2. **Simplify the numerator ($\sqrt[5]{32 c^{9}}$):**
* Let's find the fifth root of 32. I know that $2 \times 2 \times 2 \times 2 \times 2 = 32$. So, $\sqrt[5]{32} = 2$.
* Next, let's simplify $\sqrt[5]{c^9}$. We want to take out as many $c$ terms as possible. Since it's a fifth root, we look for groups of 5. $c^9$ has one group of $c^5$ and $c^4$ left over ($c^9 = c^5 \times c^4$).
So, $\sqrt[5]{c^9} = \sqrt[5]{c^5 \times c^4} = \sqrt[5]{c^5} \times \sqrt[5]{c^4} = c \times \sqrt[5]{c^4}$.
* Putting the numerator together, we get $2c\sqrt[5]{c^4}$.

3. **Simplify the denominator ($\sqrt[5]{d^{20}}$):**
* For $\sqrt[5]{d^{20}}$, we need to see how many groups of 5 we can make from the exponent 20. $20 \div 5 = 4$. This means $d^{20}$ is perfectly divisible by the fifth root, and we get $d^4$. So, $\sqrt[5]{d^{20}} = d^4$.

4. **Combine the simplified parts:** Now, put the simplified numerator and denominator back together.
We get $\frac{2c\sqrt[5]{c^4}}{d^4}$.

This is the most simplified form because the exponent of $c$ remaining inside the root (which is 4) is less than the root's index (which is 5).

Alternative answer

Answer: $\frac{2c\sqrt[5]{c^4}}{d^4}$ Explain
This is a question about simplifying expressions with roots, specifically fifth roots. We need to remember how to find the fifth root of numbers and how to handle variables with exponents under a root. . The solving step is:

1. **Break it Apart:** First, we can split the big fifth root into a fifth root for the top part (numerator) and a fifth root for the bottom part (denominator). This makes it easier to work with each part separately.
$$\sqrt[5]{\frac{32 c^{9}}{d^{20}}} = \frac{\sqrt[5]{32 c^{9}}}{\sqrt[5]{d^{20}}}$$

2. **Simplify the Top Part (Numerator):**
* **For the number (32):** We need to find what number, when multiplied by itself 5 times, equals 32. If we try small numbers, we find that $2 \times 2 \times 2 \times 2 \times 2 = 32$. So, $\sqrt[5]{32} = 2$.
* **For the variable ($c^9$):** We have $c$ multiplied by itself 9 times ($c \cdot c \cdot c \cdot c \cdot c \cdot c \cdot c \cdot c \cdot c$).
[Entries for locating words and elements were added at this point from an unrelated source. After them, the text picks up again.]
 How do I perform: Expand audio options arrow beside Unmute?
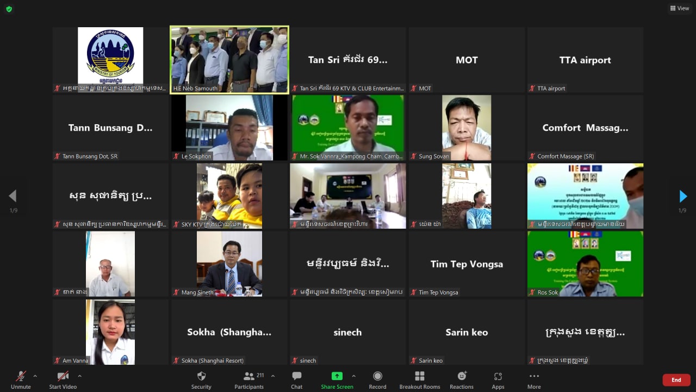tap(35, 376)
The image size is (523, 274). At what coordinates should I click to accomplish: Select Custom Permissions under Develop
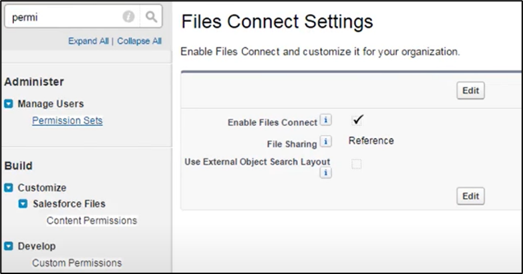tap(77, 263)
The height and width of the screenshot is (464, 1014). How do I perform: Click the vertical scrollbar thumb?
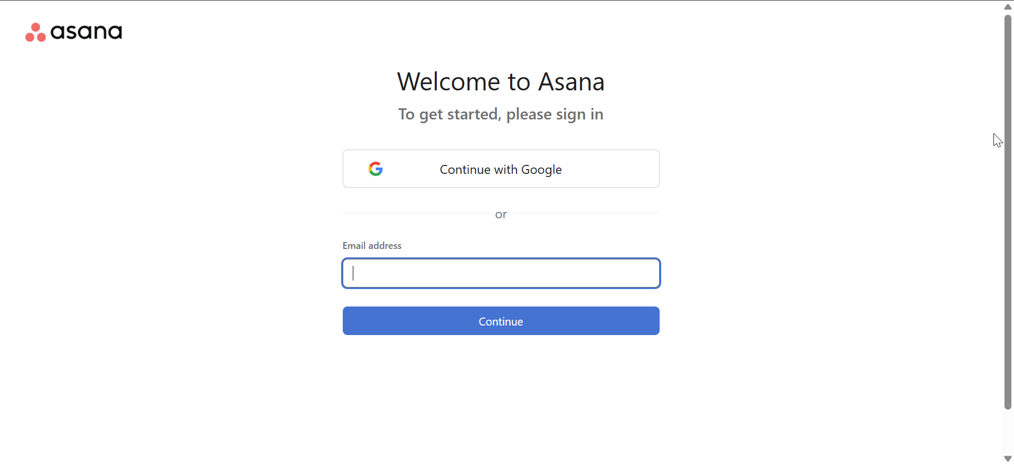pyautogui.click(x=1008, y=211)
We want to see how many groups of 5 'c's we can pull out. Since $9 \div 5 = 1$ with a remainder of 4, it means we can take out one full group of 'c' (which becomes just 'c' outside the root), and $c^4$ is left inside the fifth root. So, $\sqrt[5]{c^9} = c\sqrt[5]{c^4}$.
* Putting these together, the simplified top part is $2c\sqrt[5]{c^4}$.
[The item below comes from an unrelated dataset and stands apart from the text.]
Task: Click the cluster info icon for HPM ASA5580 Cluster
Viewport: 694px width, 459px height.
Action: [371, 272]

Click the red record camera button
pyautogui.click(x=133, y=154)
3. **Simplify the Bottom Part (Denominator):**
* **For the variable ($d^{20}$):** We have $d$ multiplied by itself 20 times. We want to see how many groups of 5 'd's we can take out. We divide the exponent (20) by the root index (5): $20 \div 5 = 4$. This means we can take out $d^4$ completely, and there are no 'd's left inside the root. So, $\sqrt[5]{d^{20}} = d^4$.

4. **Put it All Together:** Now, we just combine our simplified top part and simplified bottom part back into a fraction.
$$\frac{2c\sqrt[5]{c^4}}{d^4}$$